Machine learning architecture consists of four main groups:

  • Data and Data Management Systems
  • Training Platforms and Frameworks
  • Serving and Life Cycle Management
  • External Systems 

ML-focused projects generate value only after these functional areas connect into a workflow.

In part 3 of our Machine Learning Infrastructure whitepaper series, “Connectivity,” we discuss how those functional areas fit together to power the ML life cycle. 

It all starts with data

Most data management systems include built-in authentication, role access controls, and data views. In more advanced cases, an organization will have a data-as-a-service engine that allows for querying data through a unified interface. 

Even in the simplest cases, ML projects likely rely on a variety of data formats—different types of data stores from many different vendors. For example, one model might train on images from a cloud-based Amazon S3 bucket, while another pulls rows from on-premises PostgreSQL and SQL Server databases, while a third interprets streaming transactional data from a Kafka pipeline.  

Select a training platform

Training platforms and frameworks comprise a wide variety of tools used for model building and training. Different training platforms offer unique features. Libraries like TensorFlow, Caffe, and PyTorch offer toolsets to train models. 

The freedom of choice is paramount, as each tool specializes in certain tasks. Models can be trained locally on a GPU and then deployed or they can be trained directly in the cloud using Dataiku, Amazon, SageMaker, Azure ML Studio, or other platforms or processors.

Life cycle management systems

Model serving encompasses all the services that allow data scientists to deliver trained models into production and maintain them. Such services include the abilities to ingest models, catalog them, integrate them into DevOps workflows, and manage the ML life cycle. 

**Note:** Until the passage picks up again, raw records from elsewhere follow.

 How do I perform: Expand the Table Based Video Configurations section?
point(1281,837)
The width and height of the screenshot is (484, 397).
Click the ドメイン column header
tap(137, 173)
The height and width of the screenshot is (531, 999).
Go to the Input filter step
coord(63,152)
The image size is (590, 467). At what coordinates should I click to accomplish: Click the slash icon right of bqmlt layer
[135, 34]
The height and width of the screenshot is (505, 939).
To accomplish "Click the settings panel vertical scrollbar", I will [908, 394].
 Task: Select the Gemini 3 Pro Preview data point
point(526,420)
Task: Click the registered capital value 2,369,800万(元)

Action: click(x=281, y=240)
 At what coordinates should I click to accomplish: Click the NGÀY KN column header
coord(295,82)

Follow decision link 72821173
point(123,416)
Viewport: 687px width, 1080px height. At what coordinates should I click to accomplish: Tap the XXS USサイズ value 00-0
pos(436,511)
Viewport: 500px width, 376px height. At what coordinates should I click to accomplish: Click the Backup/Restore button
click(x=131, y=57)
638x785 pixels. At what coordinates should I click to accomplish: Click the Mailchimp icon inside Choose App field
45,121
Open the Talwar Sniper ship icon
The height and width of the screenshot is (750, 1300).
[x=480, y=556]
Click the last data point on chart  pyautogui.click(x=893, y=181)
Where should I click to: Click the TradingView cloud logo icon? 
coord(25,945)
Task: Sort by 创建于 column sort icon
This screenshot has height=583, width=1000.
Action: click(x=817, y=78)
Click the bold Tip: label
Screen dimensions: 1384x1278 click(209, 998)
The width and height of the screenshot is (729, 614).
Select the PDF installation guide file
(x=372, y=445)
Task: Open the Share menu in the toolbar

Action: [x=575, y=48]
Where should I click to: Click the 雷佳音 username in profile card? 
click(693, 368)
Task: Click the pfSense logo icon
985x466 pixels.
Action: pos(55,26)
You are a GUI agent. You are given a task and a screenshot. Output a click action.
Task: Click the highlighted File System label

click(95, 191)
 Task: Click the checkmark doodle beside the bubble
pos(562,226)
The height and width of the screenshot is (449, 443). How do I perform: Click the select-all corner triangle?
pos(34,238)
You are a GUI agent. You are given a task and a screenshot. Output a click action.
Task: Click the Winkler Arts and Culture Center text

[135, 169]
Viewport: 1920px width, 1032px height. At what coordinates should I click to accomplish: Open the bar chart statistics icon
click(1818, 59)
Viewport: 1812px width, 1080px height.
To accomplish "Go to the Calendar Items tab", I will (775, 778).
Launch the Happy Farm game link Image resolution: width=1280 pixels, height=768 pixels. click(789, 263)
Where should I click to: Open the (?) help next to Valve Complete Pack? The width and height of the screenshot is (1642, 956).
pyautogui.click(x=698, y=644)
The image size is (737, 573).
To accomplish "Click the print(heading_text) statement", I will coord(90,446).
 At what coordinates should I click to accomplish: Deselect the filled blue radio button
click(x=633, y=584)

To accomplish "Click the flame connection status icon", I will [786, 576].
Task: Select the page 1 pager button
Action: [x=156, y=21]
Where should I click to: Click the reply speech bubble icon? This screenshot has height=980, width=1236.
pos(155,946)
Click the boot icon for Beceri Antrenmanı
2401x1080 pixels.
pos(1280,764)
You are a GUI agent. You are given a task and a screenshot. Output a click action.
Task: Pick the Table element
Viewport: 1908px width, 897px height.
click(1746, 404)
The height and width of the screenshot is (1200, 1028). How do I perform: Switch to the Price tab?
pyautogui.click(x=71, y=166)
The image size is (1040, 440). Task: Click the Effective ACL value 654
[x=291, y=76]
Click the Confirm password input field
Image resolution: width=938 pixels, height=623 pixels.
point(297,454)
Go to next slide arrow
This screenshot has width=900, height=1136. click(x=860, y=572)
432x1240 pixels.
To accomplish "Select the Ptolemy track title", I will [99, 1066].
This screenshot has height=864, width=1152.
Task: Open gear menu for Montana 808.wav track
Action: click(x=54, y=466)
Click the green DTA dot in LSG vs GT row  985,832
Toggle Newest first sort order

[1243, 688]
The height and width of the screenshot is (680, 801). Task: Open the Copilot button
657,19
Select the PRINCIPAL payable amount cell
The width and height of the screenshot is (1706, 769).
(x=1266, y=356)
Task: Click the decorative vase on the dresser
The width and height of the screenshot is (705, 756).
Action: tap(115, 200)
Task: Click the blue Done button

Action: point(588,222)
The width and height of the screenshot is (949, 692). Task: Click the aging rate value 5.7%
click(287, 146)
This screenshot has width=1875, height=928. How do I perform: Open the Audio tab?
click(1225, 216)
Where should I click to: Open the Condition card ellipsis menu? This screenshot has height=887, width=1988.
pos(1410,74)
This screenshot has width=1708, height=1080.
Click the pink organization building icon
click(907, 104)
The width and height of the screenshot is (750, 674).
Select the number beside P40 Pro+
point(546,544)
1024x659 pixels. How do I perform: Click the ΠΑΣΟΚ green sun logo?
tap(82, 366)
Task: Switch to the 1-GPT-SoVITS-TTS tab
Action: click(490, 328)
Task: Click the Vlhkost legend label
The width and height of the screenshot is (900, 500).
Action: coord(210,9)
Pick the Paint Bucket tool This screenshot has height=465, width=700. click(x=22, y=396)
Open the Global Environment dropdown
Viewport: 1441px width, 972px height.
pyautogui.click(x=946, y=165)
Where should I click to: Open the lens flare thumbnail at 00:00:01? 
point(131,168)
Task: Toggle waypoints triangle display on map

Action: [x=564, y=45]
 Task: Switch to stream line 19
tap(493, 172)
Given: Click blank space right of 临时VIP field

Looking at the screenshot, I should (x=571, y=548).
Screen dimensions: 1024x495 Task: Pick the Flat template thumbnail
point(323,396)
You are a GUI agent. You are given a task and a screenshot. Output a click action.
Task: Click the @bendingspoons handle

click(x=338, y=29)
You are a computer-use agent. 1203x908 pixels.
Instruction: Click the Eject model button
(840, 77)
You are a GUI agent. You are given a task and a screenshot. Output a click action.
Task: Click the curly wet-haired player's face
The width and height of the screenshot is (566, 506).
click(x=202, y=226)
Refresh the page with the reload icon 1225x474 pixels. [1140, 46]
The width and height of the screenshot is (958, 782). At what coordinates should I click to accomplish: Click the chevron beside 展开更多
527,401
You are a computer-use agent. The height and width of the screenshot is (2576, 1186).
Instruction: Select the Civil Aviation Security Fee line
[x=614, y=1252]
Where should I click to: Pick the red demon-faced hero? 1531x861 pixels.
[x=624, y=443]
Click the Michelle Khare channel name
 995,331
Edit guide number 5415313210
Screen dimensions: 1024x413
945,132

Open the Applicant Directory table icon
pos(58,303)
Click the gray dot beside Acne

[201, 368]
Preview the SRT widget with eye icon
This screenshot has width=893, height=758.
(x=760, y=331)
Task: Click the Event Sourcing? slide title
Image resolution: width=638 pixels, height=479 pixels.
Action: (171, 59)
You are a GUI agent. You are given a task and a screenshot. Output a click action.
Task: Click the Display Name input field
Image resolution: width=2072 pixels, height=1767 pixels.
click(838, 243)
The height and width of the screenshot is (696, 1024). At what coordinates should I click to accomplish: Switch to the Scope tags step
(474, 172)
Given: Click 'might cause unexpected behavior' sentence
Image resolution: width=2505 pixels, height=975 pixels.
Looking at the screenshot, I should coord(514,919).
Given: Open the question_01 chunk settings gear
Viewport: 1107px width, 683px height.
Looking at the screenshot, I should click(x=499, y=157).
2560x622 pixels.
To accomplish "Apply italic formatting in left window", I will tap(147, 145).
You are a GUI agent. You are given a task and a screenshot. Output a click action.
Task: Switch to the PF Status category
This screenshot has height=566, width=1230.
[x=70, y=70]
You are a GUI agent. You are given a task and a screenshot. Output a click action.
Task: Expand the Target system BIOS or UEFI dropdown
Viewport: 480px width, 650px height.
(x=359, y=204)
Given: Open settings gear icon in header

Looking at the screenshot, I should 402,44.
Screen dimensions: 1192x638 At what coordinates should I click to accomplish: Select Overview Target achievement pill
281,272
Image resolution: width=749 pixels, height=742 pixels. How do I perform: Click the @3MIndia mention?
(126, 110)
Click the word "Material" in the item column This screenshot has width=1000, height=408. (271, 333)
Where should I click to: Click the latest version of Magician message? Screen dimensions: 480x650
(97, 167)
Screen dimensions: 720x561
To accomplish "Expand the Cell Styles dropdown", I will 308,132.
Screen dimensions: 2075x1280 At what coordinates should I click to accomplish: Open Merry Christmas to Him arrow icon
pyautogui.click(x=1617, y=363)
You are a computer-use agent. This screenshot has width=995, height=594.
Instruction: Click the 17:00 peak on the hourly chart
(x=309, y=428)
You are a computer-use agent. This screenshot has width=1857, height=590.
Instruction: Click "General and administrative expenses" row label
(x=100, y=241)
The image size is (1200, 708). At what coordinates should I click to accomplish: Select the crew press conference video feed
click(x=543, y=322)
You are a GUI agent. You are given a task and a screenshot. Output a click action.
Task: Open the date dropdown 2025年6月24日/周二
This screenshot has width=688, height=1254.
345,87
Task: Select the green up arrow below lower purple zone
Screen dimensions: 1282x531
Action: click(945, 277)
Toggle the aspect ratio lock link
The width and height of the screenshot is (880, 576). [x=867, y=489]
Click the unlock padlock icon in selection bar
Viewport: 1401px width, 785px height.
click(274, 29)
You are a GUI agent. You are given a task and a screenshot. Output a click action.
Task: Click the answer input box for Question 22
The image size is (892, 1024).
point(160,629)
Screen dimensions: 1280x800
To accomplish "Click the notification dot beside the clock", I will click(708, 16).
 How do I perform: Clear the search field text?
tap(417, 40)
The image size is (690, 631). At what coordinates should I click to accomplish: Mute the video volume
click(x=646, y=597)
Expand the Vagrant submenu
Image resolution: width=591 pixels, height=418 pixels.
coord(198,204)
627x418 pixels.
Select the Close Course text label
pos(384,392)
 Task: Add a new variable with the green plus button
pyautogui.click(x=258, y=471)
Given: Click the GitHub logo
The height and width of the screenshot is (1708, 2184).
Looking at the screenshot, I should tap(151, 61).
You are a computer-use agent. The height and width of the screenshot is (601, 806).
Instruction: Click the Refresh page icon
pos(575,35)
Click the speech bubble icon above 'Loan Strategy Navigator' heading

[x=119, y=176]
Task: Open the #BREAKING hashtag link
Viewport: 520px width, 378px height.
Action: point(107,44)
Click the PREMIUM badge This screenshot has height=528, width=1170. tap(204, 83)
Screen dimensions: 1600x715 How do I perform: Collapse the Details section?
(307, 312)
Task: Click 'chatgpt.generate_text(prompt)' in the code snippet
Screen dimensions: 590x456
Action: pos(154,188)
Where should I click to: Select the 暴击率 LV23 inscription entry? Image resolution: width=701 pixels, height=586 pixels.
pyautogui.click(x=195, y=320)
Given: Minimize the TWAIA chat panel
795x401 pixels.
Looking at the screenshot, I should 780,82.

Fortunately, each ML architecture component is fairly self-contained, and the interactions between those components are fairly consistent:

  • Data informs all systems through queries.
  • Training systems export model files and dependencies.
  • Serving and life cycle management systems return inferences to applications and model pipelines, and export logs to systems of record.
  • External systems call models, trigger events, and capture and modify data.

It becomes easy to take in data and deploy ML models when these functions are grouped together. 

External systems

External Systems can consume model output and integrate it in other places. Based on the type of deployment, we can create different user interfaces. For example, the model output can integrate into a REST API or another web application. RESTful APIs assist us in calling our output from any language and integrating it into new or existing project. 


Connectivity and machine learning sophistication

Data have made the jobs of business decision makers easier. But data is only useful after models interpret it, and model inference only generates value when external apps can integrate and consume it. That journey toward integration has two routes: horizontal integration and loosely coupled, tight integration.  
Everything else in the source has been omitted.